While we're still drinking, we can't possible know what it would be like to be someone who has permanently quit. Making a BP is a transformative experience and as far as drinking goes we may feel like we've become a new person. This is obviously great but the downside to its transformative nature is that we can't know what it would be like to make a BP until we've made it. Our future non-drinking self is fundamentally different as far as drinking goes, in our values and in what we enjoy for example, from who we are while we are still drinking. This difference is that our future self has undergone the experience of making a BP and until we have that experience we are simply unable to view drinking from out future, post-BP perspective.

But reading accounts like these may encourage us to take a step of faith/trust and make a BP even though rationally we may be feeling unsure as to whether or not it is the best plan for us.
Purely rational? Hmmmm... For very many, the decision to quit drinking wasn't a short term or quick decision. I've tinkered with the idea of quitting for over a decade. I fooled myself many times thinking I would cut back or take some time off. I did once quit for a year. And then right back to pounding beers on the anniversary of my quit for a year date. Yeah, I was counting down the days till I could drink again. But there comes a time, whether it is the cumulative effects, outside pressure, just got tired of it, or a single event - it took an event to wake me up, that we all just know it's time.

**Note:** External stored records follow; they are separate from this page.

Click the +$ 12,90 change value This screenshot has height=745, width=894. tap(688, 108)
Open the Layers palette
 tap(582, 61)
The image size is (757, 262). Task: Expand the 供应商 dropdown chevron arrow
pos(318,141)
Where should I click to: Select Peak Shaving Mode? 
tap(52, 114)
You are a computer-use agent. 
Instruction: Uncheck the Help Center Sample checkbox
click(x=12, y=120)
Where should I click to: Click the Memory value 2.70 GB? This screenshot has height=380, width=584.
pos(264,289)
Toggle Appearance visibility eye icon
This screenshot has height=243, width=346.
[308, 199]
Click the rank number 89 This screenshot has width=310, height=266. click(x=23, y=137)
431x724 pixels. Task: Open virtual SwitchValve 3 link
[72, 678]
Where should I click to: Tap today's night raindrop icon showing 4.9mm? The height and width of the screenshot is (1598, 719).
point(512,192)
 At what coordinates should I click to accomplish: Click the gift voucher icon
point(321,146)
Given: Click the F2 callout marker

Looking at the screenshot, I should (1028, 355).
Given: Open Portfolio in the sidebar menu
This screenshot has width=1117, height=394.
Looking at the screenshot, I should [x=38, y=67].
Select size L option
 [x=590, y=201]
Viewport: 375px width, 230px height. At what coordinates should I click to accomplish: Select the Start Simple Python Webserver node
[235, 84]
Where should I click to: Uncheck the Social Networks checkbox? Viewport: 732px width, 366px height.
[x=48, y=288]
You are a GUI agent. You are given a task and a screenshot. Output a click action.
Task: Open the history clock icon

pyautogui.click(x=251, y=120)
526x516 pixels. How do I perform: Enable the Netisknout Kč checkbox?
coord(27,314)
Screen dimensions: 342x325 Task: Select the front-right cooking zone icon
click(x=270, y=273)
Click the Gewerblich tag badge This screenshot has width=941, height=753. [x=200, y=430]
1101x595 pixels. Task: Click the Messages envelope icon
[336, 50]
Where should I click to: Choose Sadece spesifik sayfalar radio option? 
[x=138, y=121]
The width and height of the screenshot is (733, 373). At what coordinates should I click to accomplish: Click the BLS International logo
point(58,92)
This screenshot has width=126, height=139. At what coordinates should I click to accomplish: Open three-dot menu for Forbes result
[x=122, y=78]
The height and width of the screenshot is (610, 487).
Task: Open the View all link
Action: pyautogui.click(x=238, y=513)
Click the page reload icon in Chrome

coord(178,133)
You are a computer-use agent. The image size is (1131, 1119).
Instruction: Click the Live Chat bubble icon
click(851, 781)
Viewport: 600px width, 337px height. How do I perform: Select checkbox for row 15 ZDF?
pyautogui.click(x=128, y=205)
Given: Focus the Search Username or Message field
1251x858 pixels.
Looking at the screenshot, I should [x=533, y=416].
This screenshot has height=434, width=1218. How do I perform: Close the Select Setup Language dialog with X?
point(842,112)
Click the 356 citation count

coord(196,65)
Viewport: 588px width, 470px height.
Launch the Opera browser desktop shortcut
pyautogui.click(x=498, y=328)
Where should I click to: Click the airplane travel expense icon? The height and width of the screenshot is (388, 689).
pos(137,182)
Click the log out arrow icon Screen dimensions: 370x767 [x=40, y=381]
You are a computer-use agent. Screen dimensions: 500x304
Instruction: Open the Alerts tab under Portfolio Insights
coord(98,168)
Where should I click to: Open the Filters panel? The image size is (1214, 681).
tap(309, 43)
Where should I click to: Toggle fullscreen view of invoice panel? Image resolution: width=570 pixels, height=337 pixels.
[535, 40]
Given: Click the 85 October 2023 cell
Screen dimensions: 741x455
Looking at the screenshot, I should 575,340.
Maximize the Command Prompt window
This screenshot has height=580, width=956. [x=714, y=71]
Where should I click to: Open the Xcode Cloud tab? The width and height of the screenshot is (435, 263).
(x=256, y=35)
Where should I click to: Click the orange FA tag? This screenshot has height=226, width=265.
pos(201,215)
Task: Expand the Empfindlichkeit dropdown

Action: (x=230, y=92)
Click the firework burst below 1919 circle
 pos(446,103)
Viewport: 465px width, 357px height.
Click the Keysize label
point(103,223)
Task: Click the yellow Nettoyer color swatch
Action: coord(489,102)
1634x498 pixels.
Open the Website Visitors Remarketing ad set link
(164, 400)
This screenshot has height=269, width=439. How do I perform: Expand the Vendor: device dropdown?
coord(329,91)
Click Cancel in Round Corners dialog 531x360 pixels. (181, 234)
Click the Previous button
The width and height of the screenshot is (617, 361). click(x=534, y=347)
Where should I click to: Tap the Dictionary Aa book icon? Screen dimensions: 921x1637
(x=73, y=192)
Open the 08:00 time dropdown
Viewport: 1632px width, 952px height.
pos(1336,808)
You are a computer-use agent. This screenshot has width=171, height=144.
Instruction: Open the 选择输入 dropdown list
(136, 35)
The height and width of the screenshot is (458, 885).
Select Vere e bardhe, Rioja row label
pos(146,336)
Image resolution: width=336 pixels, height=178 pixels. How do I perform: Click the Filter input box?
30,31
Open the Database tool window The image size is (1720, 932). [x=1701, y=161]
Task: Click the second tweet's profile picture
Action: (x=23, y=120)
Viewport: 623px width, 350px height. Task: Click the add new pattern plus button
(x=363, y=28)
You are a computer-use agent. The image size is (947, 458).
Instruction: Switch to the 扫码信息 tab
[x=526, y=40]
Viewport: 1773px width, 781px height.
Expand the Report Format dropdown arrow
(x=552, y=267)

As for the the future outcomes and etc., I have read a lot about alcoholism from the scientific standpoint to the "it gets better" anecdotes from other reading to believe that being a non-drinker has more upside than downside. When I lost my job I swore I was never going to let alcohol affect my life ever again. So I made a big plan before I knew there was such a thing as a "Big Plan". It was only later I discovered this forum and AVRT. And when I read about it it made perfect sense. I tried and attended 'other' things and all it did was make me feel I will suffer for the rest of my life with that inevitable 'relapse' looming over my shoulder and as long as I made today I could worry about tomorrow tomorrow. That's no way to live. I read the 'crash course' and it made perfect sense. By making a big plan, I no longer had to be concerned about failing because I didn't do x, y or z, or stop going to sessions with some stranger telling me how to do it. Drinking was no longer an option. As long as i was able to recognize the "beast" I was in charge of me.

I think of the guy who did that "Supersize Me" documentary. He ate nothing but burger king super size everything for a month - slowly killing himself in the process. But he knew it was for only a month and he would be able to recover. I guess what I mean is that by removing the poisons from our system we are able to get well - both physically and mentally. How can one not think that quitting alcohol will be an improvement?